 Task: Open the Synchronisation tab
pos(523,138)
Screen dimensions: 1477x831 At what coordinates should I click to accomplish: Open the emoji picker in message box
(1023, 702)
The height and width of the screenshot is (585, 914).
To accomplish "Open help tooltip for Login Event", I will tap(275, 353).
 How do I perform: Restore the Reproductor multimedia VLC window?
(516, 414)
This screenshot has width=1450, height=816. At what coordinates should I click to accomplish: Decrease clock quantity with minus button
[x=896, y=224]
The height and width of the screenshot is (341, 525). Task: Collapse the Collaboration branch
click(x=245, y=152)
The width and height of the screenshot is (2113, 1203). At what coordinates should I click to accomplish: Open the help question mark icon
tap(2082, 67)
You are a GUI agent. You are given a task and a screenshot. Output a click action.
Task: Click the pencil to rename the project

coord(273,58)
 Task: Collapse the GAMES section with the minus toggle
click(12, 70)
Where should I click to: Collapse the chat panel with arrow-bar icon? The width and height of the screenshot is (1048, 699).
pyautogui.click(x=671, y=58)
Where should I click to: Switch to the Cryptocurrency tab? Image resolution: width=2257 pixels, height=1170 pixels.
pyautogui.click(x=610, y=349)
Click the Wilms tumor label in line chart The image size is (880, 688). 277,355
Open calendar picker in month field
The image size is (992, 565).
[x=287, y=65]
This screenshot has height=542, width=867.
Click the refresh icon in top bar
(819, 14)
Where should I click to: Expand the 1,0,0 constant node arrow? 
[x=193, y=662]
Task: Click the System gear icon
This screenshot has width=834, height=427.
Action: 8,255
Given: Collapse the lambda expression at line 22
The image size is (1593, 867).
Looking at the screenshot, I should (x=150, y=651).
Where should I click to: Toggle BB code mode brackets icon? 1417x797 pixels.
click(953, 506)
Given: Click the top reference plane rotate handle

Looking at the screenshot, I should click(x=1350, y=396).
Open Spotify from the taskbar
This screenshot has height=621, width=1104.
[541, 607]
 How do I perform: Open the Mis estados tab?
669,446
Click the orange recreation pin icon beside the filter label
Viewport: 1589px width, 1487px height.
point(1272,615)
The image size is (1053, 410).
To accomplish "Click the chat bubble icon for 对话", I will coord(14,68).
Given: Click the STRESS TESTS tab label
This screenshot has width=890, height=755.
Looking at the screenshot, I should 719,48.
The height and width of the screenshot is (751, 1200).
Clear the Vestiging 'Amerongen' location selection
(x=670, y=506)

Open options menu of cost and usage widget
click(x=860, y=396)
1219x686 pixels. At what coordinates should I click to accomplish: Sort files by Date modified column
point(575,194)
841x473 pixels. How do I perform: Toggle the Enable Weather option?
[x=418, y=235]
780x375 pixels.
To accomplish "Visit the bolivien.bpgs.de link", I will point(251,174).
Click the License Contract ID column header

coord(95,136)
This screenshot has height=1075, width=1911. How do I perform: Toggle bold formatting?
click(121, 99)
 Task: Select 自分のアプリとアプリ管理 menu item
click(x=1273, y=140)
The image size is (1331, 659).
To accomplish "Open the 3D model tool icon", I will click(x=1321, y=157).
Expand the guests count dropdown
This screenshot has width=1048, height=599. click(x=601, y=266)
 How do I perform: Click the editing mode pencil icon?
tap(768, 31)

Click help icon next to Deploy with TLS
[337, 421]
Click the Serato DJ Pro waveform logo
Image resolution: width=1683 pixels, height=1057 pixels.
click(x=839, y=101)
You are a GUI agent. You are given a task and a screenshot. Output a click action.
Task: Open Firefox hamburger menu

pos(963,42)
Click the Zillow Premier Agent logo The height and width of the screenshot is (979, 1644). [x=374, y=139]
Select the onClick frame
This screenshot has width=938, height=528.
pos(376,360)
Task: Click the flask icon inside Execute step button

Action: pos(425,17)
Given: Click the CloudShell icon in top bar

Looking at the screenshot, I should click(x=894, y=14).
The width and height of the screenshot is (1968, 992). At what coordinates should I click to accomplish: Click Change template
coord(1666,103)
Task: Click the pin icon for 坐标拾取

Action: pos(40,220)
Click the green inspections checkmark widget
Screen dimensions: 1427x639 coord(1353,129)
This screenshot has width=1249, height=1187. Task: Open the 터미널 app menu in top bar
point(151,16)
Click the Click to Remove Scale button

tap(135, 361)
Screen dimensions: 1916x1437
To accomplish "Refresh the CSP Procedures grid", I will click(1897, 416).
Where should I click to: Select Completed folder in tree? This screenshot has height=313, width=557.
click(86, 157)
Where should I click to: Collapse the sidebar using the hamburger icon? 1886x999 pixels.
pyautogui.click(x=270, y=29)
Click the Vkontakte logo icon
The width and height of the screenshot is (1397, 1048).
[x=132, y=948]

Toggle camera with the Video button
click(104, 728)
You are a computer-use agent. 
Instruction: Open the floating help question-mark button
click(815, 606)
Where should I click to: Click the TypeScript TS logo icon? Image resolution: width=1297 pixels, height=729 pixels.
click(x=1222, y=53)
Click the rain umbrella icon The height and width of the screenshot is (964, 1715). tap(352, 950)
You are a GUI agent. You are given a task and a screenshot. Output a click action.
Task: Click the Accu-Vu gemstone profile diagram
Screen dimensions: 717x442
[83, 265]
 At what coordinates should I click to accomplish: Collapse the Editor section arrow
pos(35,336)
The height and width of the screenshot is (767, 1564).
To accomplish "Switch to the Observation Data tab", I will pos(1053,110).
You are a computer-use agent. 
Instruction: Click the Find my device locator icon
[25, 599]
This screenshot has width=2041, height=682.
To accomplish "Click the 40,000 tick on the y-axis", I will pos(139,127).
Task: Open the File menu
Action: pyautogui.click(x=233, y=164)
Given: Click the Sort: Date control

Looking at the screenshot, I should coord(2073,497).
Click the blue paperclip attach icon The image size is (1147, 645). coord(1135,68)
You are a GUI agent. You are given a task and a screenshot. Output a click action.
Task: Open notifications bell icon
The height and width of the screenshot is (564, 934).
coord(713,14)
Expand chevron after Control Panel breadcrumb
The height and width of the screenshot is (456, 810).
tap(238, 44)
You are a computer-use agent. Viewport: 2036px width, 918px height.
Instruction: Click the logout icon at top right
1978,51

· · · · ·

• Required action
All of the entries should be output exactly as they appear above.

• Task solution
 Task: Open the Synchronisation tab
pos(523,138)
Screen dimensions: 1477x831 At what coordinates should I click to accomplish: Open the emoji picker in message box
(1023, 702)
The height and width of the screenshot is (585, 914).
To accomplish "Open help tooltip for Login Event", I will tap(275, 353).
 How do I perform: Restore the Reproductor multimedia VLC window?
(516, 414)
This screenshot has width=1450, height=816. At what coordinates should I click to accomplish: Decrease clock quantity with minus button
[x=896, y=224]
The height and width of the screenshot is (341, 525). Task: Collapse the Collaboration branch
click(x=245, y=152)
The width and height of the screenshot is (2113, 1203). At what coordinates should I click to accomplish: Open the help question mark icon
tap(2082, 67)
You are a GUI agent. You are given a task and a screenshot. Output a click action.
Task: Click the pencil to rename the project

coord(273,58)
 Task: Collapse the GAMES section with the minus toggle
click(12, 70)
Where should I click to: Collapse the chat panel with arrow-bar icon? The width and height of the screenshot is (1048, 699).
pyautogui.click(x=671, y=58)
Where should I click to: Switch to the Cryptocurrency tab? Image resolution: width=2257 pixels, height=1170 pixels.
pyautogui.click(x=610, y=349)
Click the Wilms tumor label in line chart The image size is (880, 688). 277,355
Open calendar picker in month field
The image size is (992, 565).
[x=287, y=65]
This screenshot has height=542, width=867.
Click the refresh icon in top bar
(819, 14)
Where should I click to: Expand the 1,0,0 constant node arrow? 
[x=193, y=662]
Task: Click the System gear icon
This screenshot has width=834, height=427.
Action: 8,255
Given: Collapse the lambda expression at line 22
The image size is (1593, 867).
Looking at the screenshot, I should (x=150, y=651).
Where should I click to: Toggle BB code mode brackets icon? 1417x797 pixels.
click(953, 506)
Given: Click the top reference plane rotate handle

Looking at the screenshot, I should click(x=1350, y=396).
Open Spotify from the taskbar
This screenshot has height=621, width=1104.
[541, 607]
 How do I perform: Open the Mis estados tab?
669,446
Click the orange recreation pin icon beside the filter label
Viewport: 1589px width, 1487px height.
point(1272,615)
The image size is (1053, 410).
To accomplish "Click the chat bubble icon for 对话", I will coord(14,68).
Given: Click the STRESS TESTS tab label
This screenshot has width=890, height=755.
Looking at the screenshot, I should 719,48.
The height and width of the screenshot is (751, 1200).
Clear the Vestiging 'Amerongen' location selection
(x=670, y=506)

Open options menu of cost and usage widget
click(x=860, y=396)
1219x686 pixels. At what coordinates should I click to accomplish: Sort files by Date modified column
point(575,194)
841x473 pixels. How do I perform: Toggle the Enable Weather option?
[x=418, y=235]
780x375 pixels.
To accomplish "Visit the bolivien.bpgs.de link", I will point(251,174).
Click the License Contract ID column header

coord(95,136)
This screenshot has height=1075, width=1911. How do I perform: Toggle bold formatting?
click(121, 99)
 Task: Select 自分のアプリとアプリ管理 menu item
click(x=1273, y=140)
The image size is (1331, 659).
To accomplish "Open the 3D model tool icon", I will click(x=1321, y=157).
Expand the guests count dropdown
This screenshot has width=1048, height=599. click(x=601, y=266)
 How do I perform: Click the editing mode pencil icon?
tap(768, 31)

Click help icon next to Deploy with TLS
[337, 421]
Click the Serato DJ Pro waveform logo
Image resolution: width=1683 pixels, height=1057 pixels.
click(x=839, y=101)
You are a GUI agent. You are given a task and a screenshot. Output a click action.
Task: Open Firefox hamburger menu

pos(963,42)
Click the Zillow Premier Agent logo The height and width of the screenshot is (979, 1644). [x=374, y=139]
Select the onClick frame
This screenshot has width=938, height=528.
pos(376,360)
Task: Click the flask icon inside Execute step button

Action: pos(425,17)
Given: Click the CloudShell icon in top bar

Looking at the screenshot, I should click(x=894, y=14).
The width and height of the screenshot is (1968, 992). At what coordinates should I click to accomplish: Click Change template
coord(1666,103)
Task: Click the pin icon for 坐标拾取

Action: pos(40,220)
Click the green inspections checkmark widget
Screen dimensions: 1427x639 coord(1353,129)
This screenshot has width=1249, height=1187. Task: Open the 터미널 app menu in top bar
point(151,16)
Click the Click to Remove Scale button

tap(135, 361)
Screen dimensions: 1916x1437
To accomplish "Refresh the CSP Procedures grid", I will click(1897, 416).
Where should I click to: Select Completed folder in tree? This screenshot has height=313, width=557.
click(86, 157)
Where should I click to: Collapse the sidebar using the hamburger icon? 1886x999 pixels.
pyautogui.click(x=270, y=29)
Click the Vkontakte logo icon
The width and height of the screenshot is (1397, 1048).
[x=132, y=948]

Toggle camera with the Video button
click(104, 728)
You are a computer-use agent. 
Instruction: Open the floating help question-mark button
click(815, 606)
Where should I click to: Click the TypeScript TS logo icon? Image resolution: width=1297 pixels, height=729 pixels.
click(x=1222, y=53)
Click the rain umbrella icon The height and width of the screenshot is (964, 1715). tap(352, 950)
You are a GUI agent. You are given a task and a screenshot. Output a click action.
Task: Click the Accu-Vu gemstone profile diagram
Screen dimensions: 717x442
[83, 265]
 At what coordinates should I click to accomplish: Collapse the Editor section arrow
pos(35,336)
The height and width of the screenshot is (767, 1564).
To accomplish "Switch to the Observation Data tab", I will pos(1053,110).
You are a computer-use agent. 
Instruction: Click the Find my device locator icon
[25, 599]
This screenshot has width=2041, height=682.
To accomplish "Click the 40,000 tick on the y-axis", I will pos(139,127).
Task: Open the File menu
Action: pyautogui.click(x=233, y=164)
Given: Click the Sort: Date control

Looking at the screenshot, I should coord(2073,497).
Click the blue paperclip attach icon The image size is (1147, 645). coord(1135,68)
You are a GUI agent. You are given a task and a screenshot. Output a click action.
Task: Open notifications bell icon
The height and width of the screenshot is (564, 934).
coord(713,14)
Expand chevron after Control Panel breadcrumb
The height and width of the screenshot is (456, 810).
tap(238, 44)
You are a computer-use agent. Viewport: 2036px width, 918px height.
Instruction: Click the logout icon at top right
1978,51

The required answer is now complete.